# start of Rows

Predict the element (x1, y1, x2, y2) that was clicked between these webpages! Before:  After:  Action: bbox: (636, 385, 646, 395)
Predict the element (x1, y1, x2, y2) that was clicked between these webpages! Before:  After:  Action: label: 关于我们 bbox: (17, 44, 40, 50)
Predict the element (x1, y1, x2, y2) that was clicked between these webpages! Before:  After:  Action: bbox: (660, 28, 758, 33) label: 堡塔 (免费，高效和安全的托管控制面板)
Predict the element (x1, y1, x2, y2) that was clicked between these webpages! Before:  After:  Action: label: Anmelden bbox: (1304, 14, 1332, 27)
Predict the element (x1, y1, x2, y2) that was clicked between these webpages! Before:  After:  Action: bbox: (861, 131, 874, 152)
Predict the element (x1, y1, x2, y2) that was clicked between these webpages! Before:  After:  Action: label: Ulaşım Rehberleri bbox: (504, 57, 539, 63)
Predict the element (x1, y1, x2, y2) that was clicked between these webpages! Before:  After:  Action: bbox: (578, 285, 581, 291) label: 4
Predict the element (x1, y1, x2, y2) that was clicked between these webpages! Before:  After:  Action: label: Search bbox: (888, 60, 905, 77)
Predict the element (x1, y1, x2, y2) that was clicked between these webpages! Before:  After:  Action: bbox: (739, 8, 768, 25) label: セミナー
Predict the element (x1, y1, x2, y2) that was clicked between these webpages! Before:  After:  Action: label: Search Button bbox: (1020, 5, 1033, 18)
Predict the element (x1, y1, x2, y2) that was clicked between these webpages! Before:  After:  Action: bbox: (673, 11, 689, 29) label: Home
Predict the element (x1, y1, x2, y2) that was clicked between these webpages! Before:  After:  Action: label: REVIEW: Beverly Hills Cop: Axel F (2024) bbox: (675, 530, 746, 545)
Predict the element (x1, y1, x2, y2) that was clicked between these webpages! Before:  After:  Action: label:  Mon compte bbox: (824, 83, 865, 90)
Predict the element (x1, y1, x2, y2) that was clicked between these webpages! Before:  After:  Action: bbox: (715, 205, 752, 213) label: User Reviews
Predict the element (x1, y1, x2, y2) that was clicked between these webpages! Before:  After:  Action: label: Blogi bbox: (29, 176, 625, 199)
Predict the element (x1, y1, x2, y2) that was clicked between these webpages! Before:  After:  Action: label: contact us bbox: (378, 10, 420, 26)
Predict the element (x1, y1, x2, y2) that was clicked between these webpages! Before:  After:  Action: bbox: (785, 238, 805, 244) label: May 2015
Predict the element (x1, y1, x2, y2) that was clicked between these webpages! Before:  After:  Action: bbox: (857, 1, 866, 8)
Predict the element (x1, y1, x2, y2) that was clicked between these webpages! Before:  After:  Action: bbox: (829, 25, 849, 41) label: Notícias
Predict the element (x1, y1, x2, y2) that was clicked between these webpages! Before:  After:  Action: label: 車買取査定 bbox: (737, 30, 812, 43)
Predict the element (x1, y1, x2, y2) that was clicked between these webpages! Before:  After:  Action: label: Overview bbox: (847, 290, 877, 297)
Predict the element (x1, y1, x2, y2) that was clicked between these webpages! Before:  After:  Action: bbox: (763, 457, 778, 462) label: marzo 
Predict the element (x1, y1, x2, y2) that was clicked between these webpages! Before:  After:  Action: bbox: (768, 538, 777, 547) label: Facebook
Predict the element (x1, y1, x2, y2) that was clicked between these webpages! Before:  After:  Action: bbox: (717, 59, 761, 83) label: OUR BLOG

# end of Rows

Task to complete ▸ Recast every line of the records above as a Markdown table with two columns, n for the row number and Line for the text of the line. Leave out any blank lines.

Right answer ▸
| n | Line |
|---|---|
| 1 | Predict the element (x1, y1, x2, y2) that was clicked between these webpages! Before:  After:  Action: bbox: (636, 385, 646, 395) |
| 2 | Predict the element (x1, y1, x2, y2) that was clicked between these webpages! Before:  After:  Action: label: 关于我们 bbox: (17, 44, 40, 50) |
| 3 | Predict the element (x1, y1, x2, y2) that was clicked between these webpages! Before:  After:  Action: bbox: (660, 28, 758, 33) label: 堡塔 (免费，高效和安全的托管控制面板) |
| 4 | Predict the element (x1, y1, x2, y2) that was clicked between these webpages! Before:  After:  Action: label: Anmelden bbox: (1304, 14, 1332, 27) |
| 5 | Predict the element (x1, y1, x2, y2) that was clicked between these webpages! Before:  After:  Action: bbox: (861, 131, 874, 152) |
| 6 | Predict the element (x1, y1, x2, y2) that was clicked between these webpages! Before:  After:  Action: label: Ulaşım Rehberleri bbox: (504, 57, 539, 63) |
| 7 | Predict the element (x1, y1, x2, y2) that was clicked between these webpages! Before:  After:  Action: bbox: (578, 285, 581, 291) label: 4 |
| 8 | Predict the element (x1, y1, x2, y2) that was clicked between these webpages! Before:  After:  Action: label: Search bbox: (888, 60, 905, 77) |
| 9 | Predict the element (x1, y1, x2, y2) that was clicked between these webpages! Before:  After:  Action: bbox: (739, 8, 768, 25) label: セミナー |
| 10 | Predict the element (x1, y1, x2, y2) that was clicked between these webpages! Before:  After:  Action: label: Search Button bbox: (1020, 5, 1033, 18) |
| 11 | Predict the element (x1, y1, x2, y2) that was clicked between these webpages! Before:  After:  Action: bbox: (673, 11, 689, 29) label: Home |
| 12 | Predict the element (x1, y1, x2, y2) that was clicked between these webpages! Before:  After:  Action: label: REVIEW: Beverly Hills Cop: Axel F (2024) bbox: (675, 530, 746, 545) |
| 13 | Predict the element (x1, y1, x2, y2) that was clicked between these webpages! Before:  After:  Action: label:  Mon compte bbox: (824, 83, 865, 90) |
| 14 | Predict the element (x1, y1, x2, y2) that was clicked between these webpages! Before:  After:  Action: bbox: (715, 205, 752, 213) label: User Reviews |
| 15 | Predict the element (x1, y1, x2, y2) that was clicked between these webpages! Before:  After:  Action: label: Blogi bbox: (29, 176, 625, 199) |
| 16 | Predict the element (x1, y1, x2, y2) that was clicked between these webpages! Before:  After:  Action: label: contact us bbox: (378, 10, 420, 26) |
| 17 | Predict the element (x1, y1, x2, y2) that was clicked between these webpages! Before:  After:  Action: bbox: (785, 238, 805, 244) label: May 2015 |
| 18 | Predict the element (x1, y1, x2, y2) that was clicked between these webpages! Before:  After:  Action: bbox: (857, 1, 866, 8) |
| 19 | Predict the element (x1, y1, x2, y2) that was clicked between these webpages! Before:  After:  Action: bbox: (829, 25, 849, 41) label: Notícias |
| 20 | Predict the element (x1, y1, x2, y2) that was clicked between these webpages! Before:  After:  Action: label: 車買取査定 bbox: (737, 30, 812, 43) |
| 21 | Predict the element (x1, y1, x2, y2) that was clicked between these webpages! Before:  After:  Action: label: Overview bbox: (847, 290, 877, 297) |
| 22 | Predict the element (x1, y1, x2, y2) that was clicked between these webpages! Before:  After:  Action: bbox: (763, 457, 778, 462) label: marzo  |
| 23 | Predict the element (x1, y1, x2, y2) that was clicked between these webpages! Before:  After:  Action: bbox: (768, 538, 777, 547) label: Facebook |
| 24 | Predict the element (x1, y1, x2, y2) that was clicked between these webpages! Before:  After:  Action: bbox: (717, 59, 761, 83) label: OUR BLOG |